[Saved entries]
===

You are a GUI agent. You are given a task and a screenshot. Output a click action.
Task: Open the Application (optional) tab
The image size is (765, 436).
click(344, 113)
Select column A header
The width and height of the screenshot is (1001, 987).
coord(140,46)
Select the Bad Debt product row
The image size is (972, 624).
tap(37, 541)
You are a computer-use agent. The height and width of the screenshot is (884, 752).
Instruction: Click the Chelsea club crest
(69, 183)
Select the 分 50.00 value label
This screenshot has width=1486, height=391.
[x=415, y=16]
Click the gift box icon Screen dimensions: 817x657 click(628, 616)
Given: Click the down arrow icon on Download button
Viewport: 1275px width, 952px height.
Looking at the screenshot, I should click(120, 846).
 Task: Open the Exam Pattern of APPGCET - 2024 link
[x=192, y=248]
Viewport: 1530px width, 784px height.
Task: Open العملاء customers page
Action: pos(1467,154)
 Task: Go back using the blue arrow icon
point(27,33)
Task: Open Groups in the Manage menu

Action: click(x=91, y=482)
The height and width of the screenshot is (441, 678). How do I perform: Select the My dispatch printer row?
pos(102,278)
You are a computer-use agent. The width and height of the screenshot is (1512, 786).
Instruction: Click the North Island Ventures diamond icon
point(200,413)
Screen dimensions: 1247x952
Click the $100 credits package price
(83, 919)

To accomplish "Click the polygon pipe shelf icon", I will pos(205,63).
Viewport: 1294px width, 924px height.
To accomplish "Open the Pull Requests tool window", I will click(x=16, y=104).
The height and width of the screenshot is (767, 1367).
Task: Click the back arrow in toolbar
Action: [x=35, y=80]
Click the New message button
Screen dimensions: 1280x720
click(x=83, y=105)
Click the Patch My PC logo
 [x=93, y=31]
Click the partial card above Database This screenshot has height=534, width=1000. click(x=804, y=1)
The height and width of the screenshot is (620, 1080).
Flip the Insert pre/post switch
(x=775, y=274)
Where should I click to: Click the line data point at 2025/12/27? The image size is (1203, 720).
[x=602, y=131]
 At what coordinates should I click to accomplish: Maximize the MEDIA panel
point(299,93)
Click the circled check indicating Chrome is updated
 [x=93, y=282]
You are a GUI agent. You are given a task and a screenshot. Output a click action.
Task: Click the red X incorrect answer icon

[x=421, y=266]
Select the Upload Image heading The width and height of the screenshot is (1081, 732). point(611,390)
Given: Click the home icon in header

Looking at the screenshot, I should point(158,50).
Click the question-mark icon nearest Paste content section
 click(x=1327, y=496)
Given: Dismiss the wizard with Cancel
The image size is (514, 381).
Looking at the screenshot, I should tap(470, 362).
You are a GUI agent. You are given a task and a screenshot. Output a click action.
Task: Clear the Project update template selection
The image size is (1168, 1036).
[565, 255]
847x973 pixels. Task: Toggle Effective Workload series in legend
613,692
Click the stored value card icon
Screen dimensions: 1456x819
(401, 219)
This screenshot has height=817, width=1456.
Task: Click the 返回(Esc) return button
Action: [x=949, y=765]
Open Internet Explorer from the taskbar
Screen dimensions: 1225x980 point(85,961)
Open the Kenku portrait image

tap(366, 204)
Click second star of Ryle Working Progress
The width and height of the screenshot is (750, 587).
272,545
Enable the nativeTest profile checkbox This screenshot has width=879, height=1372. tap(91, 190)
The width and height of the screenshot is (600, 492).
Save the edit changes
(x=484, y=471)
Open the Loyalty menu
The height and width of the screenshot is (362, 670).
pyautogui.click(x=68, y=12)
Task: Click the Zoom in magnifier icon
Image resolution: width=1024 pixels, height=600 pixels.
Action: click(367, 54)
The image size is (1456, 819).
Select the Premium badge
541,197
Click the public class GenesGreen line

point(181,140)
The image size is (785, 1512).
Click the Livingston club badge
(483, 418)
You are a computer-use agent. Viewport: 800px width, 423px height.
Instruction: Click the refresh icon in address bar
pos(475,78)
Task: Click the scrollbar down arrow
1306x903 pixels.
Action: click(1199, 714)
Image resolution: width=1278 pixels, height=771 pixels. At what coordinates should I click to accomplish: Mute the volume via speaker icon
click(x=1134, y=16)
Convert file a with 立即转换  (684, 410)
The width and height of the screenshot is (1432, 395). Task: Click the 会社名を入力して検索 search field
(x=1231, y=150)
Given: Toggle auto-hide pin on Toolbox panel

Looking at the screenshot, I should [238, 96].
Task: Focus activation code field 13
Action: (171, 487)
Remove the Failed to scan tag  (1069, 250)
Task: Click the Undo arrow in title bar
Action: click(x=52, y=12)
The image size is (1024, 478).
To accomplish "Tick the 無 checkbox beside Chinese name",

===

- [Assigned task]:
From the line containing "The image size is (1024, 478)." down to the last line of the data, transcribe every line exactly; nothing else should appear.

- [Answer box]:
The image size is (1024, 478).
To accomplish "Tick the 無 checkbox beside Chinese name",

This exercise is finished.